Network Interface Statistics Collection Agent

Welcome to N.I.S.C.A. v2.5 (15 October, 2003)

Yeah, yeah, I know, this is more of a FAQ than a Readme, but so?


About NISCA

The Network Interface Statistics Collection Agent (or N.I.S.C.A.) is a complete network statistics collector and graph generator aimed at helping network administrators do their job by providing functionality that MRTG doesn't offer.

You moved the Changelog???

Yep, sure did. It's now located in the CHANGELOG file instead.
And the To Do list has moved to the TODO file.

Why does NISCA exist?

NISCA was born to replace the popular MRTG package. Although MRTG is a fine application respected all over the world, I've always found it lacking some features that I really wanted in a network statistics analyzer; things like true-type fonts, collection of data into a database, the "time zoom" feature, and the ability to generate graphs from any period in the past without losing any detail due to data compression.

NISCA 2.5 features

How does one use it?

First, install Apache, MySQL, and PHP4 (see the PHP_HINTS file).
Then, install NISCA (see the INSTALL file).
Then, configure it (see the INSTALL file).
Then, use it (see below).

The form on the index.phtml page is fairly self-explanatory, but here are some things to keep in mind while using it.

NOTE:

The list of hosts/interfaces to choose from on the index page is generated from the actual collected stats in the database, NOT the interfaces you have configured in the administration section! I'm hoping the reason for this is obvious. :)

Also note that communities are not displayed or used at all on either the index page or the actual report page for security reasons, so if you monitor more than one community on the same host, and the same interface name exists in both communities, you'll only see it on this page once... but a report generated for that interface will merge the stats for every community it exists under. Try to avoid monitoring the same interface via two different communities on the same host for this reason. :)

If using the "fancy" Javascript host/interface selection method, here's what you do...

  1. Pick the hostname out of the first select box. This will set the bottom-left select box to a list of the interfaces in every community on that host.

  2. Click on an interface you want a report on. This will add it to the bottom-right select box.

  3. Repeat as necessary, changing the hostname as needed to get the interfaces you want in the select box.

  4. The "Clear Deselected" button will clear any interfaces from the bottom-right select box that aren't selected, but it tends to crash Netscape 4.7 on Xwindows, and Mozilla 0.8 has some major trouble with multiple select boxes, so don't rely on it.

  5. The "Clear All" button erases all interfaces in the bottom-right list; it shouldn't crash anything.
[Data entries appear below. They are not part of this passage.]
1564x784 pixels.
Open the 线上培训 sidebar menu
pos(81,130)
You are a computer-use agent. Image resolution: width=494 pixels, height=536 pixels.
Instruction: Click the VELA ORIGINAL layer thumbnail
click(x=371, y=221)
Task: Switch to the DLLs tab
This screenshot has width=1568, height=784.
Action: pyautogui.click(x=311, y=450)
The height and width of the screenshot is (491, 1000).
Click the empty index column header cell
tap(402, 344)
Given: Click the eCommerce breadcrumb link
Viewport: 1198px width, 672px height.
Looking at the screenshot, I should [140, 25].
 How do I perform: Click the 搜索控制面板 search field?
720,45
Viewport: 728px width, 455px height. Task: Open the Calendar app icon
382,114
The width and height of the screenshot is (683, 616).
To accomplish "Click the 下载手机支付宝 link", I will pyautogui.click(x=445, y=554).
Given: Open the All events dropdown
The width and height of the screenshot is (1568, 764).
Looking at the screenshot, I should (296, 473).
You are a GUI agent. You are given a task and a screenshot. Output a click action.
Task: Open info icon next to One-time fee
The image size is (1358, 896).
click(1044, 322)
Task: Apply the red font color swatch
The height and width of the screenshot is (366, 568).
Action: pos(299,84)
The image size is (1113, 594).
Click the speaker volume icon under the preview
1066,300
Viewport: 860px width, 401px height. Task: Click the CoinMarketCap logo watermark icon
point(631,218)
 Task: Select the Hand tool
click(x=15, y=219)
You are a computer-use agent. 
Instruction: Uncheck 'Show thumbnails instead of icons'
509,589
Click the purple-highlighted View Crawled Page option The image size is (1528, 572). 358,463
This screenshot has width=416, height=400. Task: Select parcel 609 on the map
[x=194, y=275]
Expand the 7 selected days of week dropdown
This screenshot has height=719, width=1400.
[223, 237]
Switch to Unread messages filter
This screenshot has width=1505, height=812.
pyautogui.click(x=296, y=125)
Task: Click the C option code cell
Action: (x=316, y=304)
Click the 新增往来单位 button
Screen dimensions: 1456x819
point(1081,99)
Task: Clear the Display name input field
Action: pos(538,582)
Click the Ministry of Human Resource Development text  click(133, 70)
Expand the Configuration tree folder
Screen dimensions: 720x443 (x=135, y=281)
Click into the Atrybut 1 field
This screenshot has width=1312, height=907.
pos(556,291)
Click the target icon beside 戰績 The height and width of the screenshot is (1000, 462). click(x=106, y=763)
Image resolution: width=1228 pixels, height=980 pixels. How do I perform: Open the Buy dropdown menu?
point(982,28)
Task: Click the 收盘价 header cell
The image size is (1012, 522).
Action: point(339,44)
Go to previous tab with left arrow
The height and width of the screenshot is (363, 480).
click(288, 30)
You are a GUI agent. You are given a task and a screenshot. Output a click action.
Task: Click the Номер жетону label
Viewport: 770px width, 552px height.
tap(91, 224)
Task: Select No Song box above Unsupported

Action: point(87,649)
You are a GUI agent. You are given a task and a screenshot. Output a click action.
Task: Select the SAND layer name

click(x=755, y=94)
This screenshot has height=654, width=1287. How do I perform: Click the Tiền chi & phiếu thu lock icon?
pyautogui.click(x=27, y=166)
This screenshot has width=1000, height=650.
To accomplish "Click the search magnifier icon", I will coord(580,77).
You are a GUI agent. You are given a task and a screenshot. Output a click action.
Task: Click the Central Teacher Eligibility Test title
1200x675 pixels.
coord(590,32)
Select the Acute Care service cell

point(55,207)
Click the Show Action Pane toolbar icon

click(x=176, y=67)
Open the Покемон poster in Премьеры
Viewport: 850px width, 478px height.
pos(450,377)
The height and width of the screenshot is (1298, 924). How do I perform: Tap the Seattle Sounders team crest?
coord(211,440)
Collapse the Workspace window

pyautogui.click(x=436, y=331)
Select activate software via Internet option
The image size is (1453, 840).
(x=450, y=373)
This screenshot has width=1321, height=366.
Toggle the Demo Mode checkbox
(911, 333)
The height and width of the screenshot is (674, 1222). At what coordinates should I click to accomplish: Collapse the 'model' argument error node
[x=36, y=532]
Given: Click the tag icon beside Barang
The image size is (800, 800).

  6. Once you have the perfect list of interfaces to report on in the bottom-right box, set the other report options on the page as desired and submit it.

    If not using the fancy selection method, you'll get a list of every hostname/interface combination to pick from. This is more convenient if you only have a few interfaces monitored, but can be annoying if there are hundreds to choose from. You can turn off the fancy method in the Global Options config section. If you're using Mozilla, you'll then get to see the <OPTGROUP> tags in action; they separate each host to make the list easier to navigate. If you have any other browser in existence, they probably won't show up. (Even though OPTGROUP is in the HTML4.0 standard, Mozilla (and any other browsers based on that Gecko rendering engine thing) is the only browser claiming to support HTML4 that supports OPTGROUPs. That I could find, at least. I know all versions of Netscape and Internet Explorer (tm) don't support it even though they claim to be HTML4-compliant. Are you surprised?)

    If you have the "Select how much data to view here" drop-down box set to "A date/time range, set below", it will use the "from" and "to" dates and times at the bottom of that section to restrict which data to analyze; otherwise, it will ignore everything in the "From" and "To" boxes.

    If you have one of the options with an "X" in it selected, it will use whatever is in the "X = ___" field in place of the "X". So if you select "The past X hours" and put "3" in the "X = ___" field, you'll get a report covering the past three hours and nothing more. You might get something less though, since the odds are great that it won't return exactly three hours' worth of data; you're more likely to get two hours and 59 minutes' worth, depending on what you have the "$delay" set to. NISCA always uses the actual time stamps in the database rather than trying to force it to precisely match a particular time frame. You can also put decimals in it; for example, "1.5" in "X" and "Days" in the dropdown box will give you stats for the past day and a half.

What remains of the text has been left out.